• [Extrait à lire]:
La carte sauvage de l’APL.

S’il est une institution en Chine dont les ressorts sont tendus par le nationalisme et le rejet des influences extérieures, dont les effets se font directement sentir à propos du Xinjiang, du Tibet, de Taïwan, et de plus en plus en Mer de Chine du Sud et dans la querelle pour les Diaoyutai (Senkaku), avec le Japon, c’est bien l’Armée Populaire de libération. Cette dernière considère en effet la Mer de Chine du Sud, comme une mer intérieure et un espace de déploiement privilégié pour ses sous-marins nucléaires stratégiques basés à Sanya, dans l’île de Hainan.

Une bonne partie des crispations actuelles de la Chine ont surgi sous son égide, dans un contexte où l’influence des autres acteurs de la politique étrangère chinoise semble affaiblie. En amont du Congrès, la mise en garde du Waijiaobu sur l’effet boomerang des agressivités chinoises, notamment en Asie du Sud-est, n’ont, pour l’heure, que peu d’écho sur la scène politique chinoise.

• [Consigne 1]: Reprenez le passage de l'extrait sur l'Armée populaire de libération qui commence aux mots "S’il est une" et s'arrête après "l’île de Hainan.", en renommant "Mer de Chine du Sud" en "mer de Chine méridionale".

• [Données fournies]:
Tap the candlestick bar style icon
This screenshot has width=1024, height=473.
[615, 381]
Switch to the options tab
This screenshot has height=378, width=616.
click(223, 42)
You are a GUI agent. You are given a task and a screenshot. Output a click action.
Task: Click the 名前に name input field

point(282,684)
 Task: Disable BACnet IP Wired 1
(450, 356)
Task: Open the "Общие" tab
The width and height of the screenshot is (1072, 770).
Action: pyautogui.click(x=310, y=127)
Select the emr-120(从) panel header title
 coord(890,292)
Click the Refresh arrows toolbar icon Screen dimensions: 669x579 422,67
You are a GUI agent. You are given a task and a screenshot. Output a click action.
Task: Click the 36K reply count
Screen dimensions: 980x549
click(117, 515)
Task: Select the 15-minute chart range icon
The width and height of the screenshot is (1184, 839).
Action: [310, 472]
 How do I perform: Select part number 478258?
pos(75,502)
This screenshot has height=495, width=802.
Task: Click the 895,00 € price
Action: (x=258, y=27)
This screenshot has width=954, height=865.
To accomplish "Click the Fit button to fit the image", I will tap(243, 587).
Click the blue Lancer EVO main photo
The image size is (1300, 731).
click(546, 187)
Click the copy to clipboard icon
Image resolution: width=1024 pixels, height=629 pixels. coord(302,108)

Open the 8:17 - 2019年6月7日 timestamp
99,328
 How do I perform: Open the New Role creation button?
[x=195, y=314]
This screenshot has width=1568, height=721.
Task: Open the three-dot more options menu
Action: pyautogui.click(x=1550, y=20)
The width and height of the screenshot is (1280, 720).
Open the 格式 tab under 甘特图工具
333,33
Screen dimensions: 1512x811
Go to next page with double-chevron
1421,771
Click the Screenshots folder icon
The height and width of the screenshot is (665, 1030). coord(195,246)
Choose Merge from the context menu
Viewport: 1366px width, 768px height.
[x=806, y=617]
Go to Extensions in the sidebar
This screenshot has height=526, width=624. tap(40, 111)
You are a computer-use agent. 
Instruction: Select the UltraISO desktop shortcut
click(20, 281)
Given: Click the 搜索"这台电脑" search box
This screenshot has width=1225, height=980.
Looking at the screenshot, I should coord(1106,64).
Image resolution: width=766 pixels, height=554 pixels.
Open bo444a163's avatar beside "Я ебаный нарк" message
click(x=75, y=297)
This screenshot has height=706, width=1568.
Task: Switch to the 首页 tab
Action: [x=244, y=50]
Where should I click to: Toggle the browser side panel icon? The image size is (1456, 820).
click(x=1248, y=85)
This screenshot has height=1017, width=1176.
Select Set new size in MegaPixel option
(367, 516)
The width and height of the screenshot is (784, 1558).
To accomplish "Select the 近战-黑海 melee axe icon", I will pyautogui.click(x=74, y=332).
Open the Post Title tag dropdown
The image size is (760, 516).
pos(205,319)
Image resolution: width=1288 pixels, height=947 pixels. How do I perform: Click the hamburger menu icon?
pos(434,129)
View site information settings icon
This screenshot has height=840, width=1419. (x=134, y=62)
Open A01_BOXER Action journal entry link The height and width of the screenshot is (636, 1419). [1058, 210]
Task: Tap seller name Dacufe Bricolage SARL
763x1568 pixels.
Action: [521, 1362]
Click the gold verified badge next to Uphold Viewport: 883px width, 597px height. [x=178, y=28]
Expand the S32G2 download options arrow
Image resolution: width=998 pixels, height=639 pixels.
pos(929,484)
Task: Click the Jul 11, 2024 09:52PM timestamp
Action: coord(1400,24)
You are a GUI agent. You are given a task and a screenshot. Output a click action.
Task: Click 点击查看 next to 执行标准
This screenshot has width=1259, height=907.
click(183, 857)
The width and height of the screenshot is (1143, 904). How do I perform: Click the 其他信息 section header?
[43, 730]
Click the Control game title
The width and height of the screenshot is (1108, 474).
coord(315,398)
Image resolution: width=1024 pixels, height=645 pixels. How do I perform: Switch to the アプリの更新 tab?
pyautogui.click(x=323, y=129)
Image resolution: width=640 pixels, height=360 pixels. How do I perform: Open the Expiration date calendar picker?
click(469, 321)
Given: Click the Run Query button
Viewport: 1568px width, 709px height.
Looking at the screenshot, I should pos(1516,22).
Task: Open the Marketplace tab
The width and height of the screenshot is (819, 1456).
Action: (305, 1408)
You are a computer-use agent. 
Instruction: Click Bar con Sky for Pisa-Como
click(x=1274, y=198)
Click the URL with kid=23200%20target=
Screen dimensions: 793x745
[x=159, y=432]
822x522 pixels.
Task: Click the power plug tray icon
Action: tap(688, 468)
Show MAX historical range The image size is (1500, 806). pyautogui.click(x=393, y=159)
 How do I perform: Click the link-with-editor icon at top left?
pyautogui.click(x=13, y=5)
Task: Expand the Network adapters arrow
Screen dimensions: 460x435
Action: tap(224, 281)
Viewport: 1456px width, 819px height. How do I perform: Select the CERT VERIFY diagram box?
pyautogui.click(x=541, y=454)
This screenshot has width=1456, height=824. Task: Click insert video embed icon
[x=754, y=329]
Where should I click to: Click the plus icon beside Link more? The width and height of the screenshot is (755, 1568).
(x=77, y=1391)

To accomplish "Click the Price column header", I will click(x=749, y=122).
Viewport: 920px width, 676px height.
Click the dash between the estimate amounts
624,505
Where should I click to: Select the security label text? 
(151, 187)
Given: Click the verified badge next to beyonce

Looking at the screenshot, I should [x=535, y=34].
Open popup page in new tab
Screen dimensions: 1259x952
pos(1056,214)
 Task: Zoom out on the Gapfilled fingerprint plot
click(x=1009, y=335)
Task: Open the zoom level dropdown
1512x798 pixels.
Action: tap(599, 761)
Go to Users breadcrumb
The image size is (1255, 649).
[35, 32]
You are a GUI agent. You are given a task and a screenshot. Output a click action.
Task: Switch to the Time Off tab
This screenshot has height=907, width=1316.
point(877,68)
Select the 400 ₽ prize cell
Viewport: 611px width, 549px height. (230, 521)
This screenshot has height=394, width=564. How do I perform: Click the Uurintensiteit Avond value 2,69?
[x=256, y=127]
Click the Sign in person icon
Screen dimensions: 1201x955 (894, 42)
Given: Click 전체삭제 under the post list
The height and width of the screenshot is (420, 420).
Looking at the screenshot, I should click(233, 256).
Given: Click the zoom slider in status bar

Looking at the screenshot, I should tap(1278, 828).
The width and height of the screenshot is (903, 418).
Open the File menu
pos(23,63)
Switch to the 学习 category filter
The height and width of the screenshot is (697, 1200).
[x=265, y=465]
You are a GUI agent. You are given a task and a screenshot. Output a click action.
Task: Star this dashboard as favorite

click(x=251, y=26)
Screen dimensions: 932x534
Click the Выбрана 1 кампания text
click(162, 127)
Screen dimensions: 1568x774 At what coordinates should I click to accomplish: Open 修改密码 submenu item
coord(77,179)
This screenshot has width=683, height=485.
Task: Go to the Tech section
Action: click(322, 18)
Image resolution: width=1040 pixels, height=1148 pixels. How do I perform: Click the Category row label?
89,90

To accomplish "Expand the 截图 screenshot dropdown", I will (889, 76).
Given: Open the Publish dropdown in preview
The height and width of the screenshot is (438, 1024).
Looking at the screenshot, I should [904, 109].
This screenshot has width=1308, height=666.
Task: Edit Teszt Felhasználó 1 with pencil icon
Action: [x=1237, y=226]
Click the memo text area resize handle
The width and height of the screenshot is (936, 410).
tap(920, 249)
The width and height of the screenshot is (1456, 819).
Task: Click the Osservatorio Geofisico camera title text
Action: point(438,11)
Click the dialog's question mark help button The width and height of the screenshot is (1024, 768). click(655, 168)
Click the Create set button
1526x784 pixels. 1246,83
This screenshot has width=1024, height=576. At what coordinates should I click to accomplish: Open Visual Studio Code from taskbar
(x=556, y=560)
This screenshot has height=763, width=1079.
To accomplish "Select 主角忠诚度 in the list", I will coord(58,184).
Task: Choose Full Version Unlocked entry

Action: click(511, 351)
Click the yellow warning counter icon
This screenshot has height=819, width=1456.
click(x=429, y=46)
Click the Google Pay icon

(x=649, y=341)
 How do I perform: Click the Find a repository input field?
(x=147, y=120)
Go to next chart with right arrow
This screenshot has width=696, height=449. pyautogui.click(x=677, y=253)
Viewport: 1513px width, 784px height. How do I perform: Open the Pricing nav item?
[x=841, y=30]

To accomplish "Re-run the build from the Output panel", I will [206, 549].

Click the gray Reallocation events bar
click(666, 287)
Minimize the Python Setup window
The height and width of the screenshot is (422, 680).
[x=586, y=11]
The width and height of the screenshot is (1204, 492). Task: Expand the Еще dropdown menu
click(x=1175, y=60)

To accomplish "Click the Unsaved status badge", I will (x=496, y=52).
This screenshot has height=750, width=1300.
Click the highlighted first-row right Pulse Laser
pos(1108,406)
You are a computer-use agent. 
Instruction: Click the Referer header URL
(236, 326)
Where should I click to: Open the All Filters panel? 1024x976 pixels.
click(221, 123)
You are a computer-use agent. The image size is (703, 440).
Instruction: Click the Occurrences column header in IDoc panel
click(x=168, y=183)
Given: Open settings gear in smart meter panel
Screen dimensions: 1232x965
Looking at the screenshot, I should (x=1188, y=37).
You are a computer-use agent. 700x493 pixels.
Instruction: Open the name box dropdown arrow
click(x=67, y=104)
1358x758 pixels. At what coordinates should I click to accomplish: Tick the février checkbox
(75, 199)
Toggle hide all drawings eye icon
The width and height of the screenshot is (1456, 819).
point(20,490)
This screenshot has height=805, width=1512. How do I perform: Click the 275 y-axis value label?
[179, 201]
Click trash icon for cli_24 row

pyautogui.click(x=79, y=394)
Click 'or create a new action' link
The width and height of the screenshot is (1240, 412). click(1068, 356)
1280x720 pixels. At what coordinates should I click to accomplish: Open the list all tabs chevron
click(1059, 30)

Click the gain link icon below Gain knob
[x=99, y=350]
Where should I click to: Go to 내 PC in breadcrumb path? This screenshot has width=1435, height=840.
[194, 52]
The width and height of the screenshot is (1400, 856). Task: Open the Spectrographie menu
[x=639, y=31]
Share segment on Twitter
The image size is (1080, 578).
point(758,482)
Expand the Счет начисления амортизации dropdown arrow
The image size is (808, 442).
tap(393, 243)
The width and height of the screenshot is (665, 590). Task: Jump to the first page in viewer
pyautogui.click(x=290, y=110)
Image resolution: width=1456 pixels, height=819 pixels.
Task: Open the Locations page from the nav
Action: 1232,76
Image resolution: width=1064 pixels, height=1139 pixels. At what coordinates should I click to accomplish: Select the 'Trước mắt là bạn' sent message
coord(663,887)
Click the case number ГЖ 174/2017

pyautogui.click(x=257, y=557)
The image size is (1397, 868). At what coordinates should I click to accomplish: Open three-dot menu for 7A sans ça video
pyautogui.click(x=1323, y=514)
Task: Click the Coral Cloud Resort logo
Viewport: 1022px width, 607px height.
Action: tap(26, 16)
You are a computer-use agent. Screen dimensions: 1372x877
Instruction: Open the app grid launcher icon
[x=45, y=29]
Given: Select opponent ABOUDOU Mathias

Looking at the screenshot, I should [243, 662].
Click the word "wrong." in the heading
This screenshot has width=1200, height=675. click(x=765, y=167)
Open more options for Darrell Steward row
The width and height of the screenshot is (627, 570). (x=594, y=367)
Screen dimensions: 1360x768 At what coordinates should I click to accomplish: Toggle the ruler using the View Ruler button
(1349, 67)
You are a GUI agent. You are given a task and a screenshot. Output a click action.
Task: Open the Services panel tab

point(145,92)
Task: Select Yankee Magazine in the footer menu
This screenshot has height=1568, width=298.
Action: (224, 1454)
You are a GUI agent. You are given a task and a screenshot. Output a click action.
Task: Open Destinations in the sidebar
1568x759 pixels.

• [Consigne 2]: Extrayez des données chaque ligne où figure la chaîne "field".

• [Réponse complète 1]:
S’il est une institution en Chine dont les ressorts sont tendus par le nationalisme et le rejet des influences extérieures, dont les effets se font directement sentir à propos du Xinjiang, du Tibet, de Taïwan, et de plus en plus en mer de Chine méridionale et dans la querelle pour les Diaoyutai (Senkaku), avec le Japon, c’est bien l’Armée Populaire de libération. Cette dernière considère en effet la mer de Chine méridionale, comme une mer intérieure et un espace de déploiement privilégié pour ses sous-marins nucléaires stratégiques basés à Sanya, dans l’île de Hainan.

• [Réponse complète 2]:
Task: Click the 名前に name input field
 How do I perform: Click the Find a repository input field?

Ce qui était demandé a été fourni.